Selain itu, saya telah memastikan bahwa saya siap mempertanggungjawabkan ulah saya. Namun pandangan mereka, benar-benar tak bersahabat. Bahkan, kalimat paling saya benci dan menjadi awal mula padamnya semangat juang saya, muncul langsung dari Redakur saya.
“Pahlawannya Pedagang” itulah kalimat yang lantas saya bantah dengan perasaan amarah tertahan.
“Maaf mas. Saya tidak pernah punya niat jadi pahlawan bagi siapapun. Ini saya kerjakan karena saya wartawan. Dan kebetulan saya dapat isu tentang masalah ini,” tegas saya dalam forum itu.
Kalimat itu, merupakan bentuk pembelaan diri saya yang terakhir. Karena setelah insiden itu, saya sudah berjanji dalam hati. Tidak akan ada lagi berita-berita keras dari tulisan saya. Saya akan menjadi wartawan baik-baik, dan menutup mata akan setiap peristiwa terjadi di lapangan.
Karena sejujurnya, saya sangat sadar, dampak ketika saya menuruti naluri saya yang nyatanya tak sedikit pun disambut positif managemen, adalah permusuhan dari sejumlah pihak. Tentu saja hal itu, menjadi pemicu tertutupnya pintu rezeki saya. Berbeda dengan wartawan pencitraan lain, yang jelas akan memperoleh rezeki di luar upah kerja yang jauh dari kata layak itu.
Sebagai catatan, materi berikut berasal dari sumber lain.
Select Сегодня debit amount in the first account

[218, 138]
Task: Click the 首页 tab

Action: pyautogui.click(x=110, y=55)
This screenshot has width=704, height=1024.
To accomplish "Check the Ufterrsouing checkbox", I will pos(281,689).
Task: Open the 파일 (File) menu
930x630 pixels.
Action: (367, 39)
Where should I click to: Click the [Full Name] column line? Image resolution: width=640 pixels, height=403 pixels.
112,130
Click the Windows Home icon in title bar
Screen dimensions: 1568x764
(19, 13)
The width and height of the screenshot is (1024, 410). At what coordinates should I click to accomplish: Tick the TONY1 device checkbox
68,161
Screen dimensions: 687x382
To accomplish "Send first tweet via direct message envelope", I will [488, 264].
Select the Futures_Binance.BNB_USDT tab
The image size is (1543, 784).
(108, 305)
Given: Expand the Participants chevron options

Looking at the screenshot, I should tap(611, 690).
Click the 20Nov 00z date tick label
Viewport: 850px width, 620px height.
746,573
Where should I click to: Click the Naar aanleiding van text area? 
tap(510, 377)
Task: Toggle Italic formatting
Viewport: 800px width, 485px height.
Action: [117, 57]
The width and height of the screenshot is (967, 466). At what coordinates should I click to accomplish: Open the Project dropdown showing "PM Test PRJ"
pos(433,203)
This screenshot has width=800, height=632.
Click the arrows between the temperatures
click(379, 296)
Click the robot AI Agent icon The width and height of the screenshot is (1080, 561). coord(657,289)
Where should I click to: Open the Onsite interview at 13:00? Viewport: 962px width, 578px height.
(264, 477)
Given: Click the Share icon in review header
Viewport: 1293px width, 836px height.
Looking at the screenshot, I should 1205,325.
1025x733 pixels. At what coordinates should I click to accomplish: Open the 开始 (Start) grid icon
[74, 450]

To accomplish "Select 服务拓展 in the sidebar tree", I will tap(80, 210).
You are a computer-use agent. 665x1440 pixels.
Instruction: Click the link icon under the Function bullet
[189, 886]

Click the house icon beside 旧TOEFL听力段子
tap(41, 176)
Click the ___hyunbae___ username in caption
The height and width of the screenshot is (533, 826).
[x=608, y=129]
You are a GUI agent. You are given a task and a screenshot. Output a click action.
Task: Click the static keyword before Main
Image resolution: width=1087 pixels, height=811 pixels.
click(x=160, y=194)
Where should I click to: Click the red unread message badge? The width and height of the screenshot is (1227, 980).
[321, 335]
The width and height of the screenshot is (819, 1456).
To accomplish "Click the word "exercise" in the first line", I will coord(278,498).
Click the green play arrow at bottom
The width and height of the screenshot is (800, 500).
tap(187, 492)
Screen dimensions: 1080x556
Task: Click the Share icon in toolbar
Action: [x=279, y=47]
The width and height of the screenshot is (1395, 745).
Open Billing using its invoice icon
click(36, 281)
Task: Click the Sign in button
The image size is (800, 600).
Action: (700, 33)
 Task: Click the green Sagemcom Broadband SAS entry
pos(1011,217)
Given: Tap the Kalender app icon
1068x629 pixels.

Dari peristiwa itu pula, saya akhirnya sadar, bahwa semua yang saya lakukan selama ini, adalah sebuah kebodohan. Oleh sebab itu, saya telah menetapkan hati; tidak akan membuat berita-berita minus. Apalagi ekstrem menyudutkan pemerintah. Termasuk menulis catatan kritis pedas layaknya yang saya lakukan selama ini. Karena saya sadar,  bagi managemen, itu bukanlah sebuah prestasi, sebaliknya, itu adalah sikap sok pahlawan dari ‘anak kemarin sore’. (***)

Cerpen
Oleh:  IMRAN IBNU
  (NB: Cerpen ini hanya sebuah karya fiksi karangan penulis. Jika ada kesamaan nama atas tokoh-tokoh yang ditampilkan tak ada unsur kesengajaan.)